Dan Allah ‘Azza wa Jalla menegaskan,
“Sesungguhnya
binatang (makhluk) yang paling buruk di sisi Allah ialah orang-orang
yang kafir, karena mereka itu tidak beriman. (Yaitu) orang-orang yang
kamu telah mengambil perjanjian dari mereka, sesudah itu mereka
mengkhianati janjinya pada setiap kalinya, dan mereka tidak takut
(akibat-akibatnya).” (QS. AL-Anfal : 55-56)

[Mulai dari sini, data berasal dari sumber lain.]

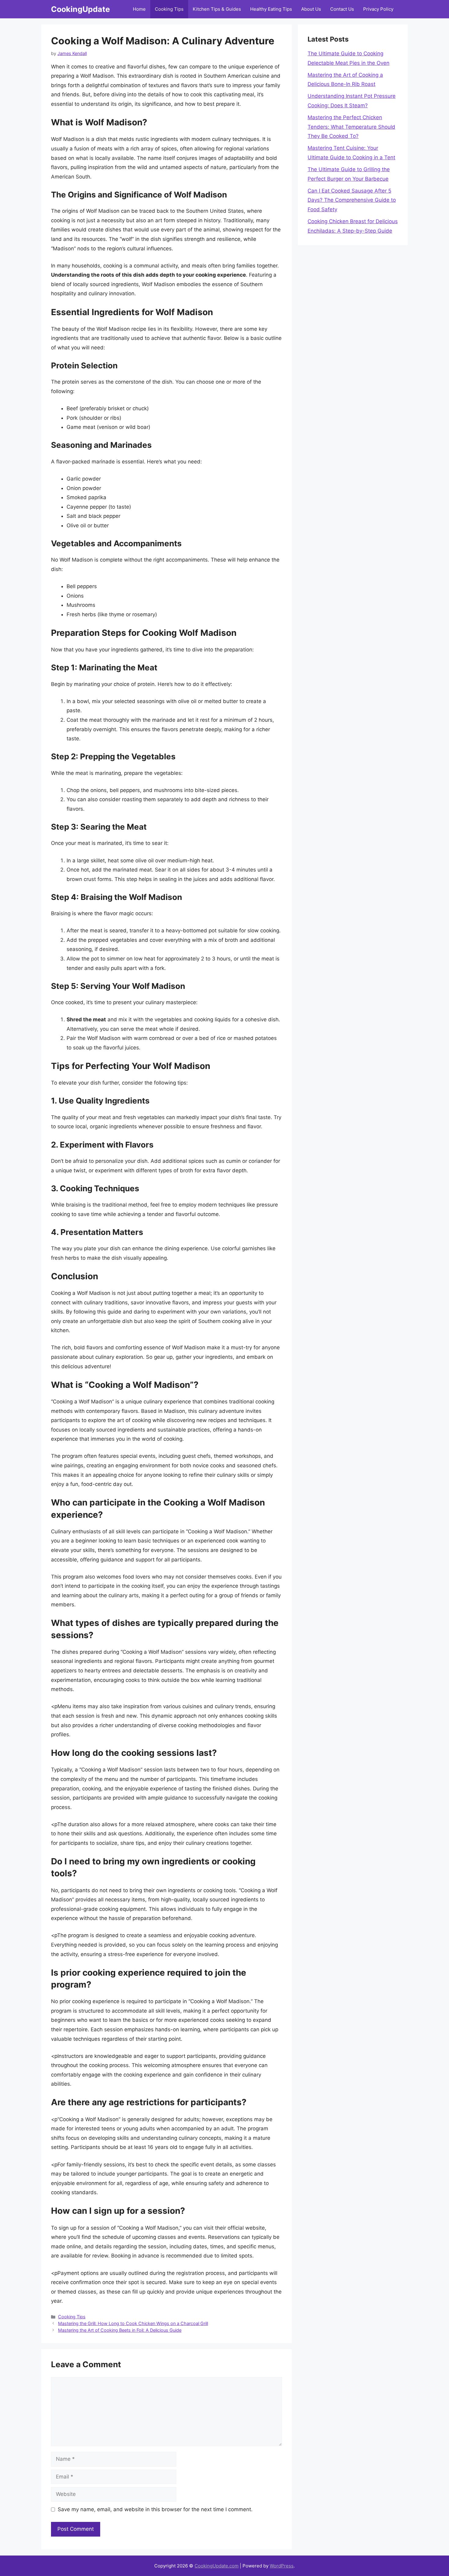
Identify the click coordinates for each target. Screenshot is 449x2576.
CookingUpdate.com (217, 2566)
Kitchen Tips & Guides (217, 9)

Dan Rasulullah shollallahu ‘alaihi wa alihi wa sallam bersabda,
مَنْ قَتَلَ مُعَاهَدًا لَمْ يَرَحْ رَائِحَةَ الْجَنَّةِ وَإِنَّ رِيْحَهَا تُوْجَدُ مِنْ مَسِيْرَةِ أَرْبَعِيْنَ عَامًا
“Siapa
yang membunuh kafir Mu’ahad ia tidak akan mencium bau surga dan
sesungguhnya bau surga itu tercium dari perjalanan empat puluh tahun”.[3]
Al-Hafizh
Ibnu Hajar rahimahullah berpendapat bahwa kata Mu’ahad dalam hadits di
atas mempunyai cakupan yang lebih luas. Beliau berkata, “Dan yang
diinginkan dengan (Mu’ahad) adalah setiap yang mempunyai perjanjian
dengan kaum muslimin, baik dengan akad jizyah[4], perjanjian dari penguasa[5], atau jaminan keamanan[6] dari seorang muslim.” [7]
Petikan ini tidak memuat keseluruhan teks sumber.